In the New Business Herald’s January 24 article “Will Biden’s Antitrust Team Slow the Media Merger Frenzy?” AAI President Diana Moss questioned the efficacy of dividing merger reviews between the Federal Trade Commission and the U.S. Department of Justice Antitrust Division.

From the article:

Diana Moss, president of the nonprofit advocacy group American Antitrust Institute, said it’s been long past time for the two government agencies to not just rubber-stamp deals. “What we see from the Biden enforcers is a lot of signaling that they are willing to be more aggressive,” Moss said. “They are willing to take that risk that is necessary to get stronger enforcement and start unwinding the damage from 40 years of consolidation.”

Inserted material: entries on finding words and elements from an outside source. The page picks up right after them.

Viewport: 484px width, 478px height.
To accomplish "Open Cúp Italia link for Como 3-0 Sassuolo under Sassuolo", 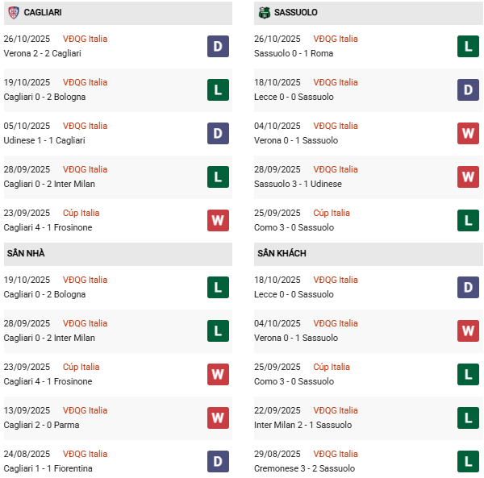I will point(332,213).
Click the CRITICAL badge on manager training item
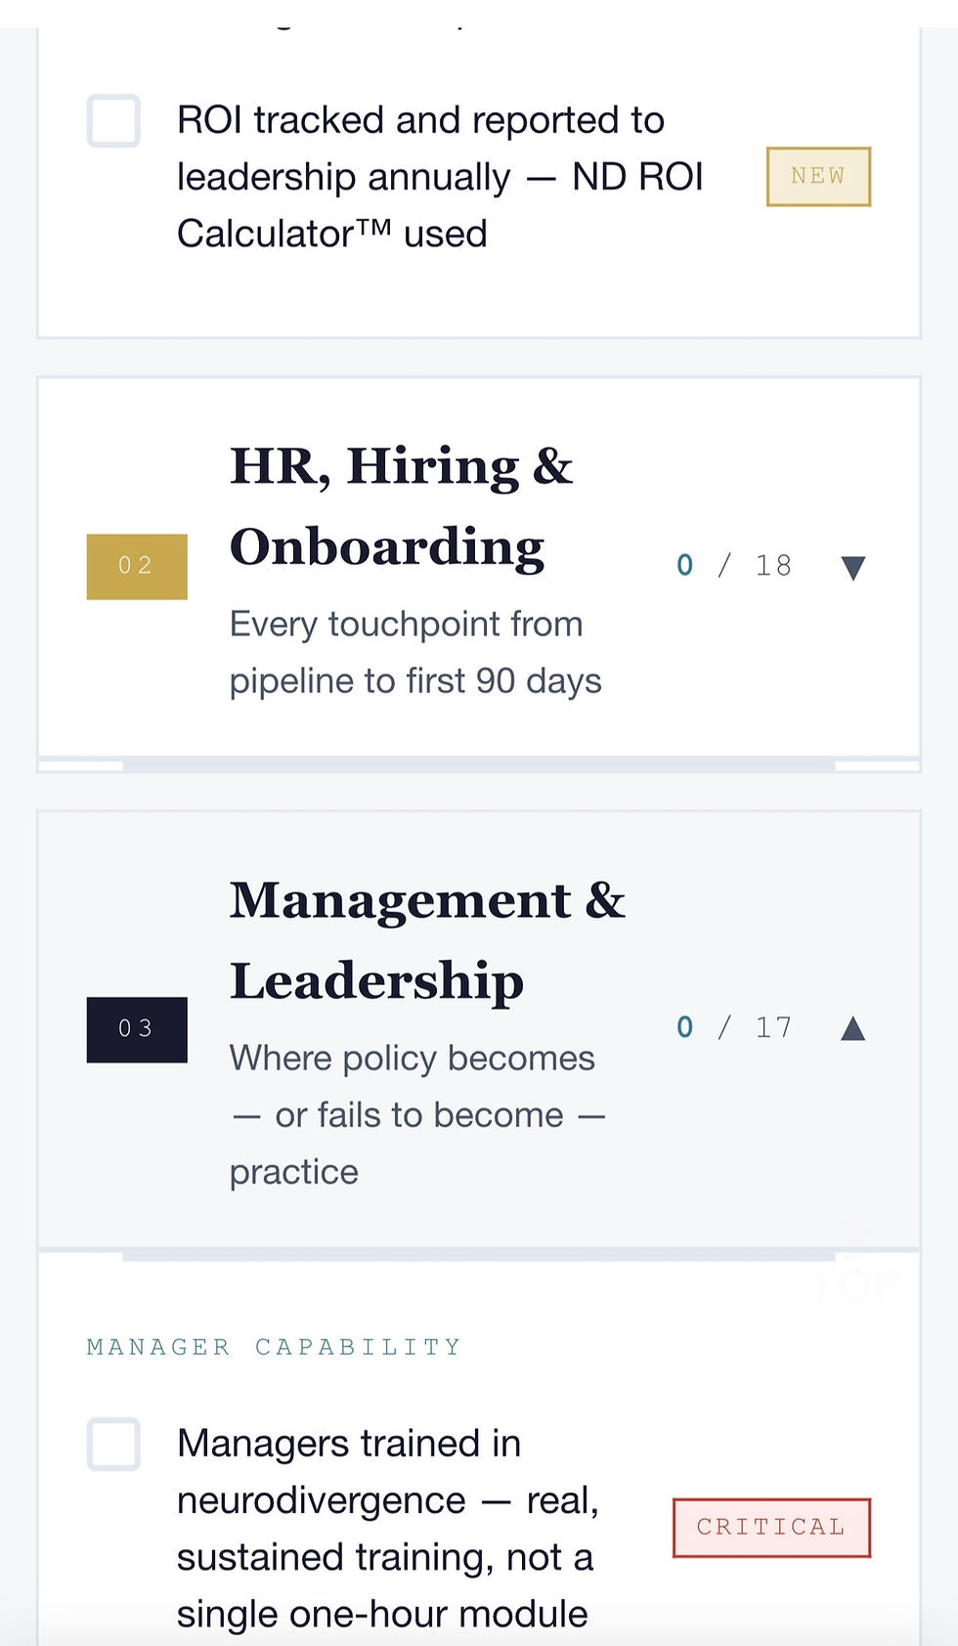 770,1527
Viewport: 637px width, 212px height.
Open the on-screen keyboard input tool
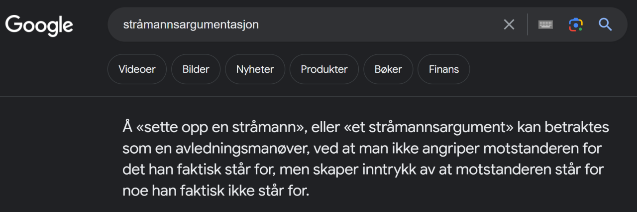(x=545, y=24)
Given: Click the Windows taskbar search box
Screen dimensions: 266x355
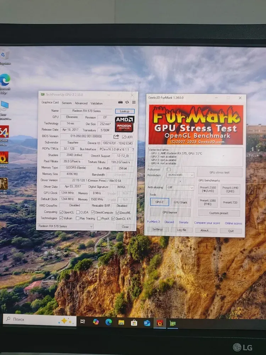Looking at the screenshot, I should (x=39, y=320).
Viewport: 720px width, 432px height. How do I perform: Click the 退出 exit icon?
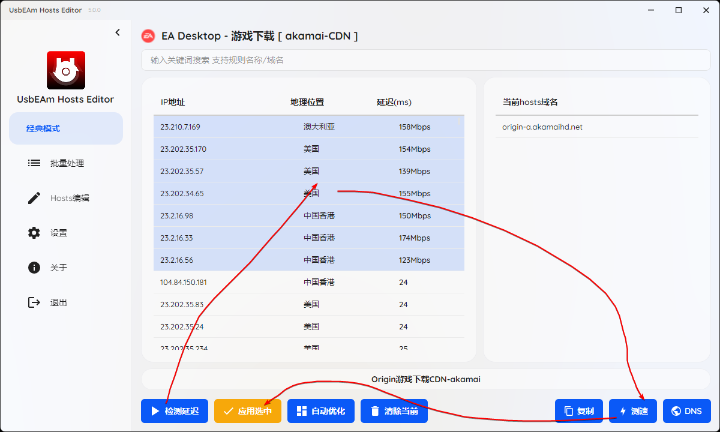coord(34,302)

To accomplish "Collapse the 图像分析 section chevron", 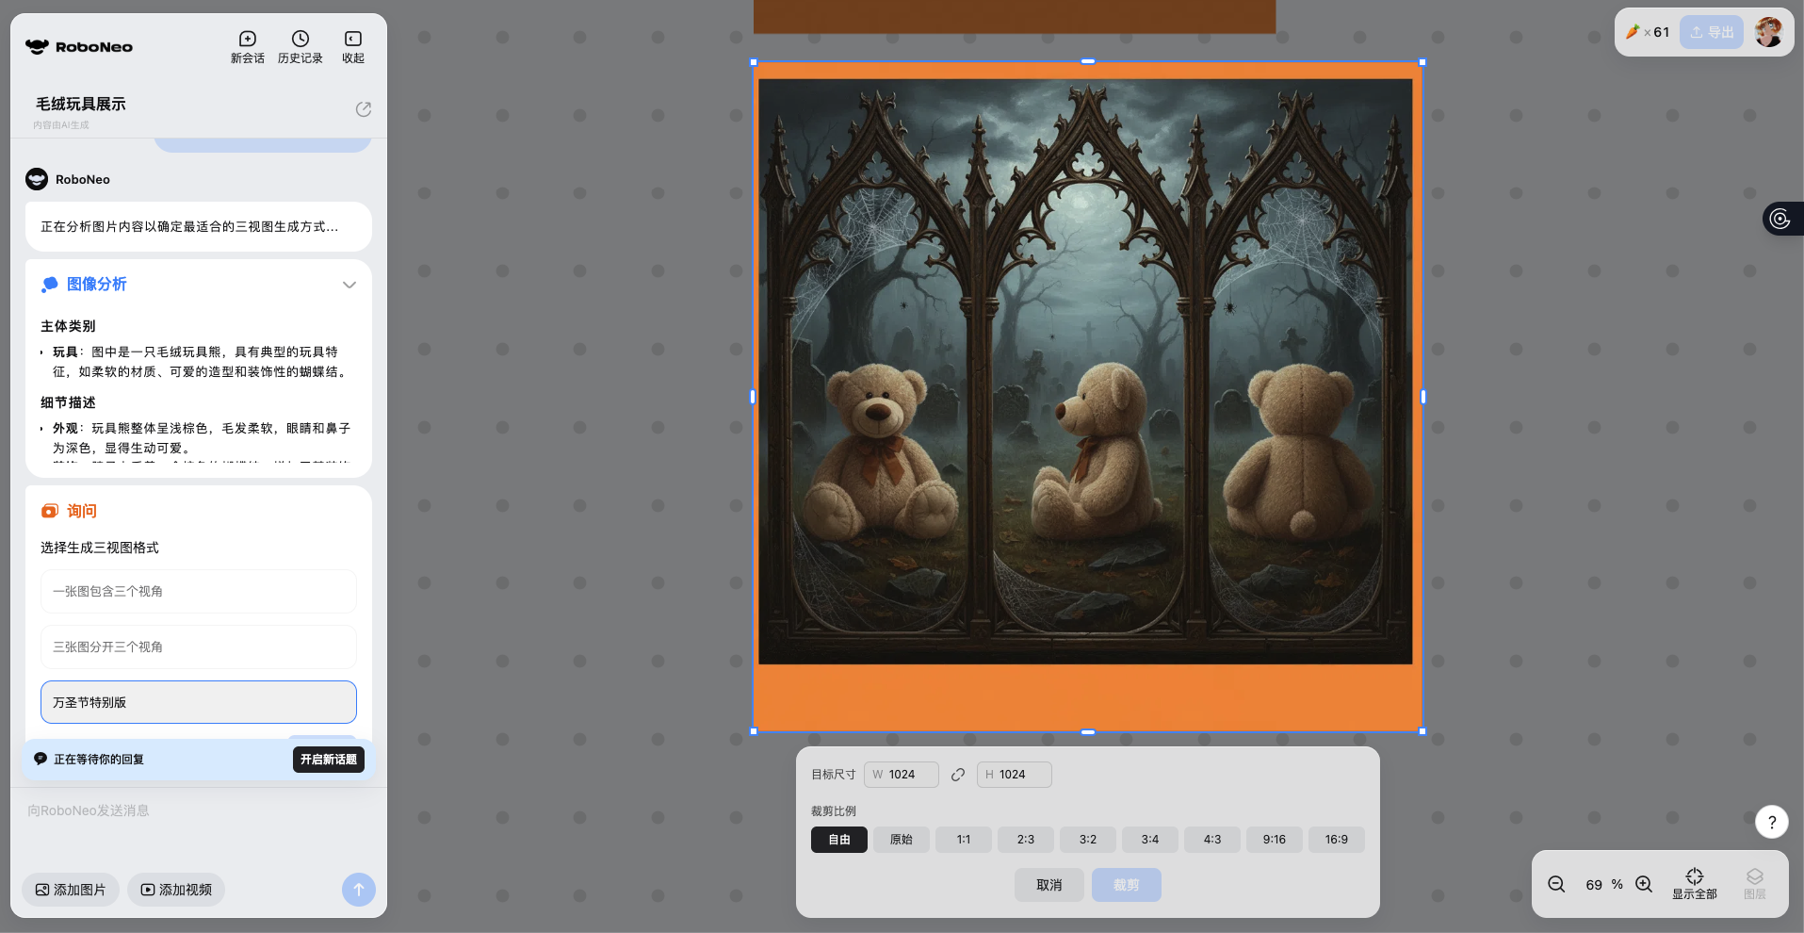I will coord(349,285).
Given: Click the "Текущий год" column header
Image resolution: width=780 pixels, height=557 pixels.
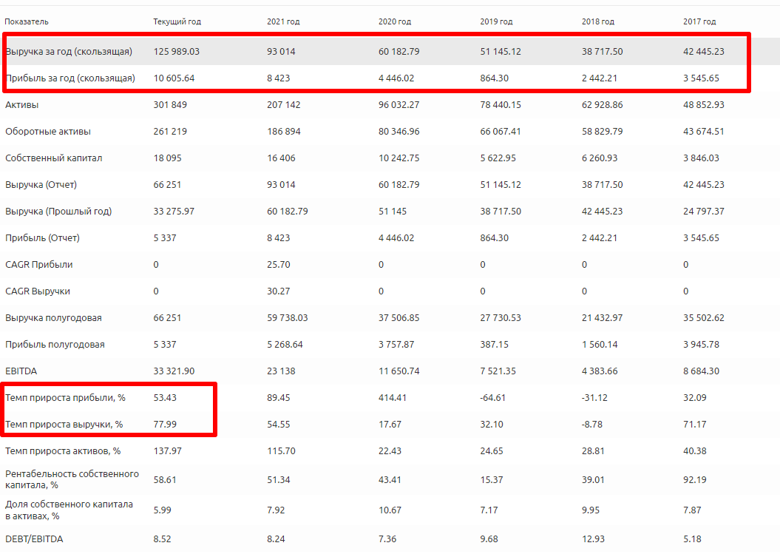Looking at the screenshot, I should tap(177, 21).
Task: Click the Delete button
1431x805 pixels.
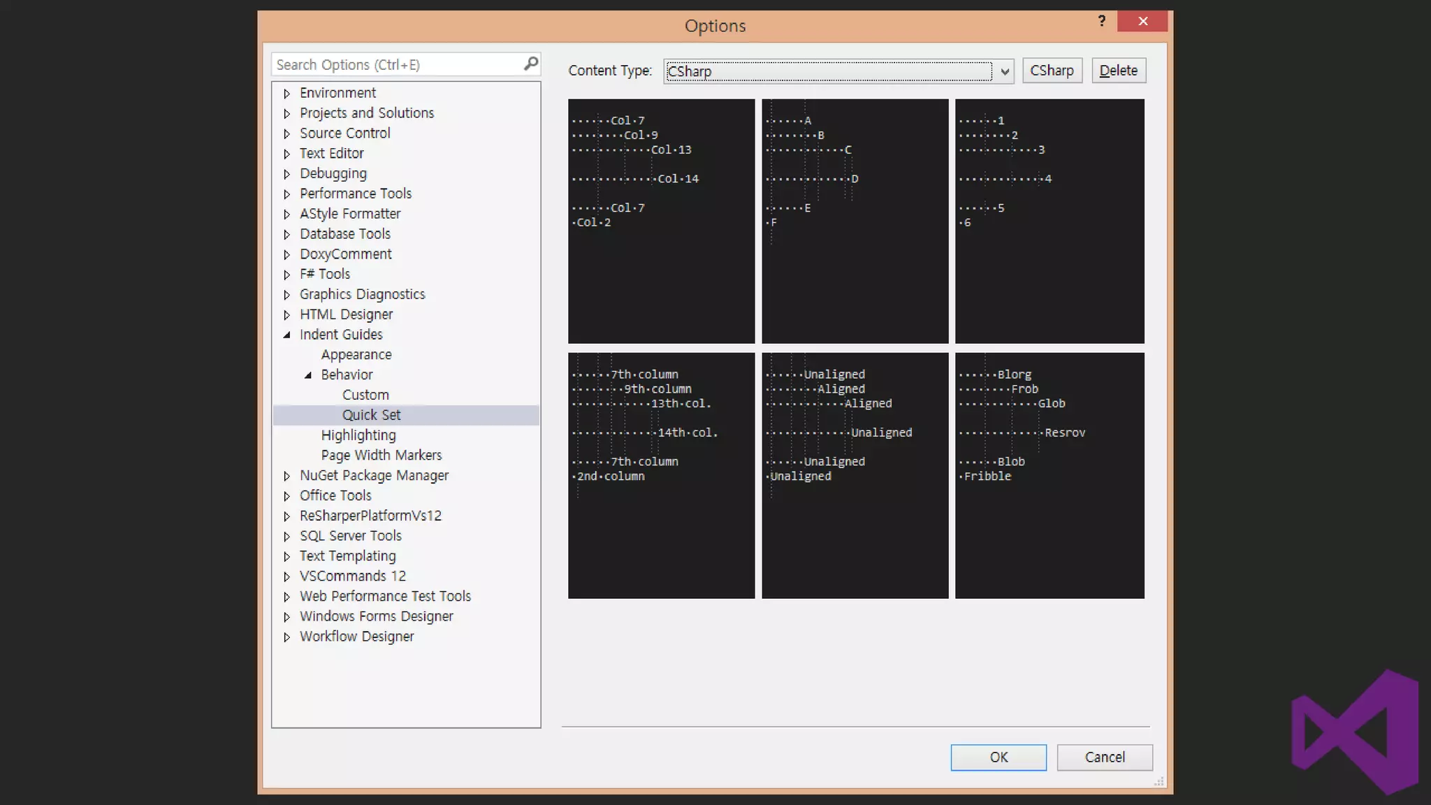Action: coord(1118,71)

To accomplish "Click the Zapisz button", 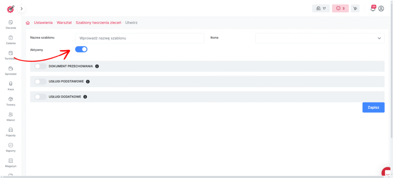I will [x=373, y=108].
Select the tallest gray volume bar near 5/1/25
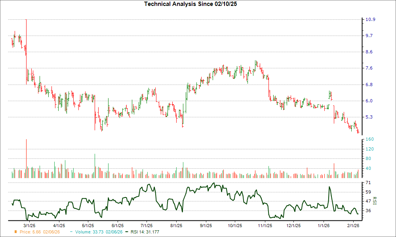Image resolution: width=396 pixels, height=237 pixels. (94, 164)
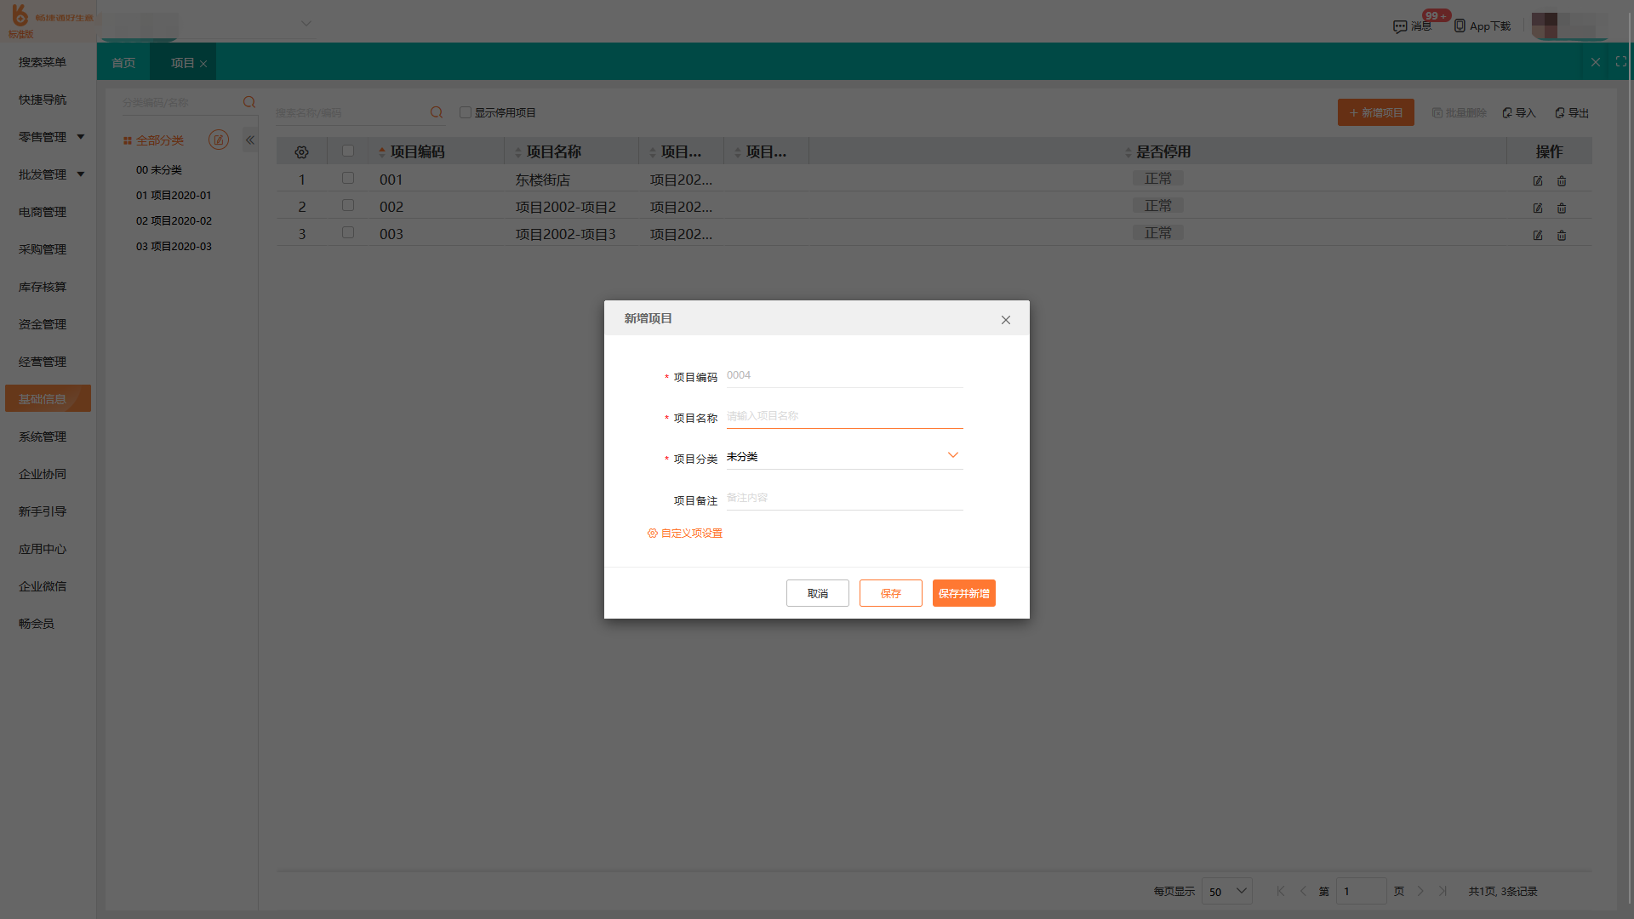Viewport: 1634px width, 919px height.
Task: Check the select-all checkbox in header
Action: [346, 151]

Moss also challenged the current practice of having the two agencies split up which mergers are reviewed. (For example, the Justice Department is leading the review on Discovery and WarnerMedia’s $43 billion deal, as well as CAA’s acquisition of ICM Partners — while the FTC is reviewing Amazon’s $8 billion takeover of MGM.)

“These deals are going to be cleared through different agencies,” Moss said. “Splitting up the supply chain, by sending different mergers to different agencies for review, runs the risk of not having a sector-wide coherent enforcement policy. That is vitally important because of how much consolidation there has been.”